Los investigadores de la Clínica Mayo, entre otros, analizaron la salud a largo plazo de personas diagnosticadas con mononucleosis vinculada al virus de Epstein-Barr (EBV, sus siglas en inglés). Quienes habían tenido mononucleosis presentaban tres veces más probabilidades de sufrir esclerosis múltiple en comparación con quienes no la habían tenido. Los hallazgos parecen brindar un indicio importante de por qué solo un pequeño porcentaje de los que se infectaron con el virus de Epstein-Barr llegan a sufrir esta enfermedad tan debilitante.

“Nuestros resultados se suman al creciente volumen de evidencia que vincula la infección por virus de EB positivo con los riesgos de la esclerosis múltiple”, escribieron los investigadores en el trabajo publicado el miércoles en Neurology Open Access.

Común pero rara vez peligroso

Los científicos acumularon en los últimos años considerable evidencia de que el virus de EB, un tipo de herpesvirus, es la principal causa de la esclerosis múltiple.
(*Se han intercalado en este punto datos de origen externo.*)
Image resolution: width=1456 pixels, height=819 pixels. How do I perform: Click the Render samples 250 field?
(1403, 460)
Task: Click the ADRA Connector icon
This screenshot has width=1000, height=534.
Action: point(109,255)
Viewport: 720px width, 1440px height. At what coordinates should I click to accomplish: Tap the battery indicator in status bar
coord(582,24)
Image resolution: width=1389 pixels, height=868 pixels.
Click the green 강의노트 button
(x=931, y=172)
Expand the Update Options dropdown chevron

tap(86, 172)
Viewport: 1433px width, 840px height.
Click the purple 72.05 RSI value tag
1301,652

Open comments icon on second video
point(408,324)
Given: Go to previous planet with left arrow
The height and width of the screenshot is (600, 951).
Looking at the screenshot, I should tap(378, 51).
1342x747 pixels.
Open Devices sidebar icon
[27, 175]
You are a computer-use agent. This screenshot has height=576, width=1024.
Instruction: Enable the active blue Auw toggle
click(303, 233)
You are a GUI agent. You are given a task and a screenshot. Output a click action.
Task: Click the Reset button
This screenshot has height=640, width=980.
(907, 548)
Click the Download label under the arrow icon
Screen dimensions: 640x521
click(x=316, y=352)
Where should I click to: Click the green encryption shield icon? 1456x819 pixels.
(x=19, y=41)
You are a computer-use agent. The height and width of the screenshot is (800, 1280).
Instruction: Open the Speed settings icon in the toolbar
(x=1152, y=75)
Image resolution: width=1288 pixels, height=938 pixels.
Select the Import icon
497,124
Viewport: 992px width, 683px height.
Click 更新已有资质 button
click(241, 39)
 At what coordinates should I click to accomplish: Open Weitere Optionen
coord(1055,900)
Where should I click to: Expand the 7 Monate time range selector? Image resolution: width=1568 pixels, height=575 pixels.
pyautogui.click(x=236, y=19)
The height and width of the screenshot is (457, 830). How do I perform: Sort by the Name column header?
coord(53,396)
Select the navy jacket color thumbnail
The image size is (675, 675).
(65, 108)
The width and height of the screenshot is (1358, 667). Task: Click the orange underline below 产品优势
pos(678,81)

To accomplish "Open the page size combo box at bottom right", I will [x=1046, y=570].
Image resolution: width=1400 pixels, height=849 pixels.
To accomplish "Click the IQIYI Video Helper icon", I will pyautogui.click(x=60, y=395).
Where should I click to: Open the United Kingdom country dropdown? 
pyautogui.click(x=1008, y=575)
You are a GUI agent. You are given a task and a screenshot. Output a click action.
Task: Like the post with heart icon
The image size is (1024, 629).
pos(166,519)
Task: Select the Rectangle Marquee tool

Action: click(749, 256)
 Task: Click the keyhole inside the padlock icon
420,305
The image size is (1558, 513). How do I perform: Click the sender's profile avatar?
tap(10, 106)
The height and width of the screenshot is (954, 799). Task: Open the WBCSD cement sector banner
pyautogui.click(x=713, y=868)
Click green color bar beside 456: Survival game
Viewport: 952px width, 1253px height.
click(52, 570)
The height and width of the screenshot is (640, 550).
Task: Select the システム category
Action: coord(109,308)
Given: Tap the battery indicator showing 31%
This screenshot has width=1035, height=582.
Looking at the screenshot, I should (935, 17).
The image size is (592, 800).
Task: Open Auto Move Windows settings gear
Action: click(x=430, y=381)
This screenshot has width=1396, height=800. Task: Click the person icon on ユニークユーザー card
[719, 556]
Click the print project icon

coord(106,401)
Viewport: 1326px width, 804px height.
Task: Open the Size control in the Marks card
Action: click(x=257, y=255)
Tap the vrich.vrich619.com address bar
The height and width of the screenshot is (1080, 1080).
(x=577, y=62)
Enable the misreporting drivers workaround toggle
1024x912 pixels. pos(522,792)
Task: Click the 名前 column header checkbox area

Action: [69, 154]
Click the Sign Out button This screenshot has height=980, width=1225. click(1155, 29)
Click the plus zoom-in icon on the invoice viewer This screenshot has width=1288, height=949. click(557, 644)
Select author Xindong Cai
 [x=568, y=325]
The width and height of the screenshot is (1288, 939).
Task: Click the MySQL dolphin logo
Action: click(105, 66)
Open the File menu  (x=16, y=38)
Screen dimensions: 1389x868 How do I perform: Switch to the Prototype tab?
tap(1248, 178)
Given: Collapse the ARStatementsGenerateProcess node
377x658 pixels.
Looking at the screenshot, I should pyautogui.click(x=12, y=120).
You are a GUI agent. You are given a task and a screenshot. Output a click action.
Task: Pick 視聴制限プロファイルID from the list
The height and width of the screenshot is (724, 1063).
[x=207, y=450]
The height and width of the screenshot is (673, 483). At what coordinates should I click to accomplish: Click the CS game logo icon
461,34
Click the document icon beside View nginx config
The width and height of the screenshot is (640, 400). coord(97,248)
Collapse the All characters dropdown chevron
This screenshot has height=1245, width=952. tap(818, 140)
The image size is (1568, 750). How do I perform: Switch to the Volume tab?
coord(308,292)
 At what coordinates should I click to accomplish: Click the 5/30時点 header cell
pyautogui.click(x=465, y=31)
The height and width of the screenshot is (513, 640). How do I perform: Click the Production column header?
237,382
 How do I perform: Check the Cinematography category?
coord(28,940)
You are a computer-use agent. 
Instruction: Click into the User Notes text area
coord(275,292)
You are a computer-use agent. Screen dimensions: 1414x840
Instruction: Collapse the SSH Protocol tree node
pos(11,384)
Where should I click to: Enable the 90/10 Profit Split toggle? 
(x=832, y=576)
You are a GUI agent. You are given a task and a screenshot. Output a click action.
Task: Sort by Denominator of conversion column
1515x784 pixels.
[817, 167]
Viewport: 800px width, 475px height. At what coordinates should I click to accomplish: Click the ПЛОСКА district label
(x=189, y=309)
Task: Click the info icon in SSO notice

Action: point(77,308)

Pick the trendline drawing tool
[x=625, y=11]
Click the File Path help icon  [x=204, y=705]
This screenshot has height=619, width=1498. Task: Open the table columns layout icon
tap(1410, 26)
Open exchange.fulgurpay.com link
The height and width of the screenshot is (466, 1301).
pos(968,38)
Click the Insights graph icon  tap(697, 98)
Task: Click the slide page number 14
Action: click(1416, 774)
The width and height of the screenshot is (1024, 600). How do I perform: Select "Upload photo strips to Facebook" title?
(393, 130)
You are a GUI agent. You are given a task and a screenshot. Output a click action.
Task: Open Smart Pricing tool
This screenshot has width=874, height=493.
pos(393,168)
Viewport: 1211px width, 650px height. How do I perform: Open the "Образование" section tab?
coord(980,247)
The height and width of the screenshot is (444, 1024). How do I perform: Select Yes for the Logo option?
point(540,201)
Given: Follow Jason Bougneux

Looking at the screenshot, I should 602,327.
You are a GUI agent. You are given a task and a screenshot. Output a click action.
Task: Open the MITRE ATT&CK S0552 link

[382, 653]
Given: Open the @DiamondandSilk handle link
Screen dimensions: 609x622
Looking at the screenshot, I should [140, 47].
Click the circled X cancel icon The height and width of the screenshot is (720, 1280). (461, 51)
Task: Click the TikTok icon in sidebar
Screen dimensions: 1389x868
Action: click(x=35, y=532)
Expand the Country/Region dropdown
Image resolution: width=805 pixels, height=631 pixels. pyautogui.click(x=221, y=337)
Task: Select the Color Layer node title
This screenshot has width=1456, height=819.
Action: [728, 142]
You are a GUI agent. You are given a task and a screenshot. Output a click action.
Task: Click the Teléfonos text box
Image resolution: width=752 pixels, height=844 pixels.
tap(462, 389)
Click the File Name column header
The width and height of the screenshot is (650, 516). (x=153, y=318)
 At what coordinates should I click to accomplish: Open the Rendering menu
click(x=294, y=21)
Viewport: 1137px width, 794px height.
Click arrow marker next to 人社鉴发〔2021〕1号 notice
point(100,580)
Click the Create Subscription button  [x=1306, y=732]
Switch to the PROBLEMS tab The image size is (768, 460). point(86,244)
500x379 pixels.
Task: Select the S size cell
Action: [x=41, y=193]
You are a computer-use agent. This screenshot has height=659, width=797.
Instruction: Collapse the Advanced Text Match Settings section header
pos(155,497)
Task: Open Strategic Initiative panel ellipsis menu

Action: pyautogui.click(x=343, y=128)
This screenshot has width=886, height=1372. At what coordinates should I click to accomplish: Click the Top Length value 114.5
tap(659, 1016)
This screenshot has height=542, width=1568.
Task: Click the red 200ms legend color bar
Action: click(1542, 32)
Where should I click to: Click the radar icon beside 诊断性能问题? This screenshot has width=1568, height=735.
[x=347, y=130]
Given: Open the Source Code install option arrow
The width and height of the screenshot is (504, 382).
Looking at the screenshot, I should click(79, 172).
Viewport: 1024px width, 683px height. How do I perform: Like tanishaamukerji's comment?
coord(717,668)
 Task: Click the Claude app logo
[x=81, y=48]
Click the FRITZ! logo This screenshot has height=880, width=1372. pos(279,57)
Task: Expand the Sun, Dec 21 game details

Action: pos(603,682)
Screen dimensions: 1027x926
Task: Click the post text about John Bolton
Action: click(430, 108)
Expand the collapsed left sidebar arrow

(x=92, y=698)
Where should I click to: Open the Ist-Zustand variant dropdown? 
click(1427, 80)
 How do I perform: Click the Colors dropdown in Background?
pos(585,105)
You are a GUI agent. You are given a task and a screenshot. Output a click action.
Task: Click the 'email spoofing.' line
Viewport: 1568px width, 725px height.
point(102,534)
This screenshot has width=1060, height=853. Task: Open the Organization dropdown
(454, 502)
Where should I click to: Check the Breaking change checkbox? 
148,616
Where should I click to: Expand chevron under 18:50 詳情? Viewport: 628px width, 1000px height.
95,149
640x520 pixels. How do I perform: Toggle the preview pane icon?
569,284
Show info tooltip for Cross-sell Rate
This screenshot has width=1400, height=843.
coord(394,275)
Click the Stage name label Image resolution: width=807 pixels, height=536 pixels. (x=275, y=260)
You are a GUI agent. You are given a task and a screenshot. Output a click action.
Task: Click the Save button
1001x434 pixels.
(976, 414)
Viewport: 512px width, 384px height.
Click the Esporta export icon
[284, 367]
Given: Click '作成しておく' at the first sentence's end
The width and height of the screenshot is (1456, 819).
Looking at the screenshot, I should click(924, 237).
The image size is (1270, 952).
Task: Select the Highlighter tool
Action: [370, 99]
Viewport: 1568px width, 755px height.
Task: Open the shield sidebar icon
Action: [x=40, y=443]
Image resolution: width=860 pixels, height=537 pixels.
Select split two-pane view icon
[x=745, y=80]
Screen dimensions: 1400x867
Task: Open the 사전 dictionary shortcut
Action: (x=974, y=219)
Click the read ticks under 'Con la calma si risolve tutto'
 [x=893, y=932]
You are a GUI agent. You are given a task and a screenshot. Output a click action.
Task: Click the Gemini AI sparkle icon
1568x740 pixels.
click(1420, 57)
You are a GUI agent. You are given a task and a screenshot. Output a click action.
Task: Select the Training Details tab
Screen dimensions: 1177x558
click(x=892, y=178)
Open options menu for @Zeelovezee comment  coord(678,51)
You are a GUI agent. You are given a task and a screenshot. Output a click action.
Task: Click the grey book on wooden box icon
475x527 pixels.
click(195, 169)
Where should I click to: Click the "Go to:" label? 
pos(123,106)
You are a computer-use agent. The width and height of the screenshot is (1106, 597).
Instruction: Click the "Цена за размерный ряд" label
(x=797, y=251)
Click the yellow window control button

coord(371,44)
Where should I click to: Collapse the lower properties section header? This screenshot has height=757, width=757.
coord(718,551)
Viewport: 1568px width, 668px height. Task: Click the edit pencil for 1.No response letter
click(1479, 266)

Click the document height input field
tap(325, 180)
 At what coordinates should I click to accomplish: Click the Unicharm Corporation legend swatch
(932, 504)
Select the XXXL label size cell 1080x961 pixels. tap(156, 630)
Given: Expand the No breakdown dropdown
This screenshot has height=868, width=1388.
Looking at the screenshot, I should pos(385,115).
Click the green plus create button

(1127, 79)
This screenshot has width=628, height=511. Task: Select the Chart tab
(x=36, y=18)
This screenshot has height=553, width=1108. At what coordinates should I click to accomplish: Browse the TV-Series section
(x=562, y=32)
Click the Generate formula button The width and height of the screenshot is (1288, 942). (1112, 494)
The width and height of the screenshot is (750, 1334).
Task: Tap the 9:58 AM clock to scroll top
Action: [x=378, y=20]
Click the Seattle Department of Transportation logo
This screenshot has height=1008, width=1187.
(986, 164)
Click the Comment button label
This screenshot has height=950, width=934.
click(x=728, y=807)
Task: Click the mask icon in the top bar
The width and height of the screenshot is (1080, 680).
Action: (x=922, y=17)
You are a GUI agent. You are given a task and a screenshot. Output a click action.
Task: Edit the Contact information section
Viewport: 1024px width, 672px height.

Pero todavía hay muchas preguntas entre la relación que vincula a las dos enfermedades.

Casi todos contraemos el virus de EB en algún momento de la vida, y el virus luego permanece latente en el cuerpo. Pero solamente algunos enfermarán por la infección inicial, y de esos, son menos incluso los que tendrán esclerosis múltiple (cerca del 1%).

La mononucleosis es tal vez la manifestación más conocida d ela enfermedad aguda relacionada con el virus de EB, que afecta a una cuarta parte de quienes contraen el virus en su adolescencia o joven adultez (dicho esto, hay otras infecciones que pueden causar mononucleosis). Suele aparecer alrededor de un mes después de haber estado expuestos al virus de EB, con síntomas como urticaria parecida a la del sarampión, fatiga extrema, dolor de garganta y dolor de cabeza. La mayoría de las personas se recupera de la mononucleosis en algunas semanas, pero para los menos afortunados la recuperación puede durar hasta seis meses.

Varios estudios sugieren que quienes se enferman de mononucleosis por virus de EB tienen más probabilidades de sufrir esclerosis múltiple. Según los autores, la investigación se centró mayormente en casos de mononucleosis auto informada, o conocida de manera indirecta, y eso hace que la confiabilidad disminuya.

En el nuevo estudio los investigadores analizaron los registros de 4.721 personas con mononucleosis vinculada a análisis positivo en virus de EB. Compararon a estas personas con un grupo más numeroso de 14.163 personas que no habían tenido mononucleosis pero que compartían características similares, como la edad.

Siguieron la salud de los grupos durante unos seis a ocho años como promedio. Y aunque los casos diagnosticados con esclerosis múltiple eran infrecuentes en los dos grupos,  era claro que quienes habían tenido mononucleosis tenían un riesgo mayor, según encontraron los investigadores. Incluso tras los ajustes debidos a otros factores relevantes como tabaquismo  o depresión, los que habían tenido mononucleosis tenían tres veces más riesgo de enfermar de esclerosis múltiple.

Necesitad de prevenir

Aunque los hallazgos parecen confirmar el rol de la mononucleosis en el riesgo de sufrir esclerosis múltiple, es importante señalar que la mayoría de los que tuvieron mononucleosis no tendrán luego esclerosis múltiple. Harán falta más trabajos de investigación para desentrañar cuáles son los probables y complejos disparadores de la esclerosis múltiple.

Sin embargo, los autores del estudio tienen algo en claro: con urgencia hacen falta vacunas que puedan prevenir efectivamente la infección por virus de EB, o al menos el tipo de infección que más adelante en la vida pudiera dar lugar a la esclerosis múltiple.

“Junto a los estudios anteriores, nuestros hallazgos destacan la importancia de seguir con los esfuerzos continuos para desarrollar estrategias preventivas contra el virus EB positivo”, escribieron.